How to Cope With Hate

Awareness of your emotions is the first step to coping with hate inside you.

When you feel it, start by soothing your central nervous system.

Carnes suggests taking a walk, playing with a pet, listening to music, or breathing deeply.

She then suggests asking yourself these questions to assess the feelings you experienced:

  • Why did this emotion arise at this moment?
  • Have I felt like this before?
  • What emotions might lie beneath the surface?
  • What thoughts do I experience around this emotion?
  • What are the common situations in which I experience hate, and perhaps more importantly, why these situations?
  • Could my past experiences of fear, trauma, or rejection be shaping the way I view this hated individual or situation?

“This exploration can be challenging, especially when hate is rooted in personal pain, trauma, or unhealed psychological wounds,” Carnes emphasises. Coping methods like expressive writing, talk therapy, or spiritual practice are effective options.

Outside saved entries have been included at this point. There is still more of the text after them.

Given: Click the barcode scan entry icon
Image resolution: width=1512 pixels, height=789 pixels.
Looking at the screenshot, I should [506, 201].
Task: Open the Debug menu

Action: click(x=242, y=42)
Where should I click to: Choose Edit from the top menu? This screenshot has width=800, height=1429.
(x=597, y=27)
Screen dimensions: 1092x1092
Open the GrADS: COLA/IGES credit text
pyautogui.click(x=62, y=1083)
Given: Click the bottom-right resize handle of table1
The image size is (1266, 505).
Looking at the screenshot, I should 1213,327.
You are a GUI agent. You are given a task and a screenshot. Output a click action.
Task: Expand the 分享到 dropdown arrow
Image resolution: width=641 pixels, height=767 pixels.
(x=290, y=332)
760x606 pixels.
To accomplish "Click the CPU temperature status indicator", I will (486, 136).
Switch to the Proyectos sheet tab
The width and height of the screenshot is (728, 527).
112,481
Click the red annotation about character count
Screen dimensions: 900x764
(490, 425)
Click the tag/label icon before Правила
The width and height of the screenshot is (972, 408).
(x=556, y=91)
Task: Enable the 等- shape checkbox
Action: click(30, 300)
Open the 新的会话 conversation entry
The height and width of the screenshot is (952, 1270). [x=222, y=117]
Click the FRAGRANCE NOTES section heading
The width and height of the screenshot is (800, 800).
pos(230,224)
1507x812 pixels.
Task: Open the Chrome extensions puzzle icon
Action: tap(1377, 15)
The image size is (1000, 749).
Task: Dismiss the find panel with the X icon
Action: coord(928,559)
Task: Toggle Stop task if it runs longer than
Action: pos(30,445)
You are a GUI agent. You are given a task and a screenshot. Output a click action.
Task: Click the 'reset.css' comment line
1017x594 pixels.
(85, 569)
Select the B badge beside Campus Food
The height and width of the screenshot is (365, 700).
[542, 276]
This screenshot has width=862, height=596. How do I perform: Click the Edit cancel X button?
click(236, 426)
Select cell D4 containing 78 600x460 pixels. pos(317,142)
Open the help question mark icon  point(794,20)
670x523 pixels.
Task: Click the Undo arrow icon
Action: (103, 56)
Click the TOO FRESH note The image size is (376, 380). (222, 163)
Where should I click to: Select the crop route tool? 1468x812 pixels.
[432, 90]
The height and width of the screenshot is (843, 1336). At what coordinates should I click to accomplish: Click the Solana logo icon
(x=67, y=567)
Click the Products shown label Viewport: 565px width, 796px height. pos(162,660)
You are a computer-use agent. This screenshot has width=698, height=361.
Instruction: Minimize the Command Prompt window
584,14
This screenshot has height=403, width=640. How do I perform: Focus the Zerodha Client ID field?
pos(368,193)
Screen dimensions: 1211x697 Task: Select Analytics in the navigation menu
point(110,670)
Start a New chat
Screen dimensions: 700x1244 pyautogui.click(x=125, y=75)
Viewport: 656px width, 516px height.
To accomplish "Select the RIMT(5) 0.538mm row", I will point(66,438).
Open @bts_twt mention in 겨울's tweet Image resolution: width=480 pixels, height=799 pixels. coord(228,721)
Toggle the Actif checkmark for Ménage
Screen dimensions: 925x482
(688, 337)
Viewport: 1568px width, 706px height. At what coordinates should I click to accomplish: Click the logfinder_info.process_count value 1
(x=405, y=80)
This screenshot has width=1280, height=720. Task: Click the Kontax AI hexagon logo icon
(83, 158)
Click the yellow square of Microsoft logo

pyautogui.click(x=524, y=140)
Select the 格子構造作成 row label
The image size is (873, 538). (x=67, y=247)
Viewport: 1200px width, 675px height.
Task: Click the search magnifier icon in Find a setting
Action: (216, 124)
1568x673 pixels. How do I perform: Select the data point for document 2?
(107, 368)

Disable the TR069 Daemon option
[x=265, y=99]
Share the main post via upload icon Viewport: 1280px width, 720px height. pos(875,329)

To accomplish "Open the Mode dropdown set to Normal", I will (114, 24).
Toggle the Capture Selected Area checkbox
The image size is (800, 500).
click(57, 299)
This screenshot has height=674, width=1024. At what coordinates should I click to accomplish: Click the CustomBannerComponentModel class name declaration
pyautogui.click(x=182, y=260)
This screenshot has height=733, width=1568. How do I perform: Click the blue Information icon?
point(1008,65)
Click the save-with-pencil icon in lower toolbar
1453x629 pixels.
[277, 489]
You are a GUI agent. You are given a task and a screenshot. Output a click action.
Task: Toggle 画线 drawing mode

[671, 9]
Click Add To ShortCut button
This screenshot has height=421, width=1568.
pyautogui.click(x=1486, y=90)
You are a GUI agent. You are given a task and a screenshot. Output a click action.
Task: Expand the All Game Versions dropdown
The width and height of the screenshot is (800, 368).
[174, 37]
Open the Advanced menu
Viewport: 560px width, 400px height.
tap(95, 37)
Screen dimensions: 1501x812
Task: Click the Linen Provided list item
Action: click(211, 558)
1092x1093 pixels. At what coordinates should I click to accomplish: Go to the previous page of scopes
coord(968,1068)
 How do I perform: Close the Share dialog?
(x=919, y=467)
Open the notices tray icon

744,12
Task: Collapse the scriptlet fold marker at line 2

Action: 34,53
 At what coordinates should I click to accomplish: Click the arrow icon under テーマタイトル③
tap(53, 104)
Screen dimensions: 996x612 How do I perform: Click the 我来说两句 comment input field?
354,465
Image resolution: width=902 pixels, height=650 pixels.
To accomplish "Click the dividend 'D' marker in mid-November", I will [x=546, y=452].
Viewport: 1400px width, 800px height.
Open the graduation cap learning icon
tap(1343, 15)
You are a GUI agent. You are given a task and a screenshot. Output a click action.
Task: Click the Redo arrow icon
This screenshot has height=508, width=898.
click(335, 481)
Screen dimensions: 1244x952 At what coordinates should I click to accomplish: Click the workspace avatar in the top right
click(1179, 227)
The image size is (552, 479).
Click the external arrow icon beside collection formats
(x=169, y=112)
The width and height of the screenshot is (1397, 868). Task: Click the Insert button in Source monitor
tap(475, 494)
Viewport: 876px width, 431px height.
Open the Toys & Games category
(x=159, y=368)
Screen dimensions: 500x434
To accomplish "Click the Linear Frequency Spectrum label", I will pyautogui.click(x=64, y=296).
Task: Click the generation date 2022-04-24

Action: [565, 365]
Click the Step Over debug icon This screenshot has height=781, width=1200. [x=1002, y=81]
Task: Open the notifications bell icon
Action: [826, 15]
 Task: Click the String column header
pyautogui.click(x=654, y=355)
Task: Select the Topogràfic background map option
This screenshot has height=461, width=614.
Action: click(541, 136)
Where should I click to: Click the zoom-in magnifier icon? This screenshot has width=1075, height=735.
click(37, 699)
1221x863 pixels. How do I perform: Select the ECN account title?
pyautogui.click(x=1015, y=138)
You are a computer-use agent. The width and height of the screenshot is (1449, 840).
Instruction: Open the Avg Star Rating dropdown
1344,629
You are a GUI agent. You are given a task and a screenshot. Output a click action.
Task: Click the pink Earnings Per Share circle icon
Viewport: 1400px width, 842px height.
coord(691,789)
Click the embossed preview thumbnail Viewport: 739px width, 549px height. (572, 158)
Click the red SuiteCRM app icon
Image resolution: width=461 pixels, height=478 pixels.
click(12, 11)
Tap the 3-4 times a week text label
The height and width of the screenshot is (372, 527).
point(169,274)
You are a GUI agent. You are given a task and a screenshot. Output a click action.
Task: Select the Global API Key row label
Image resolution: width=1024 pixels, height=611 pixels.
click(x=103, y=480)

When Hate Is Healthy and When It’s Not

Javna points out that it’s okay to feel any of our emotions. It is a normal human experience to feel hatred at times, and you don’t have to force yourself to feel differently or try to erase the feelings, especially if they’re directed toward someone who seriously hurt you.

But hate can cause negative consequences for each of us and for society as a whole. Says Carnes, “Unlike some emotions that can become catalysts for motivation or empowerment, hate is a heavy, burdensome emotion that can become toxic.”

Research on hate shows that when it’s experienced within a group, it can feel self-protective and reassuring. A study looking at online white supremacist groups found that people who join them can turn feelings of fear and shame into power, pride, and belonging.

While that might sound positive, the research shows hate is negative overall – leading to more division, conflict escalation, and violence.

“Even if the roots of hatred feel justified, the negative net effects on physical and mental health impede our ability to experience fulfillment, connection, and wellbeing,” Carnes says.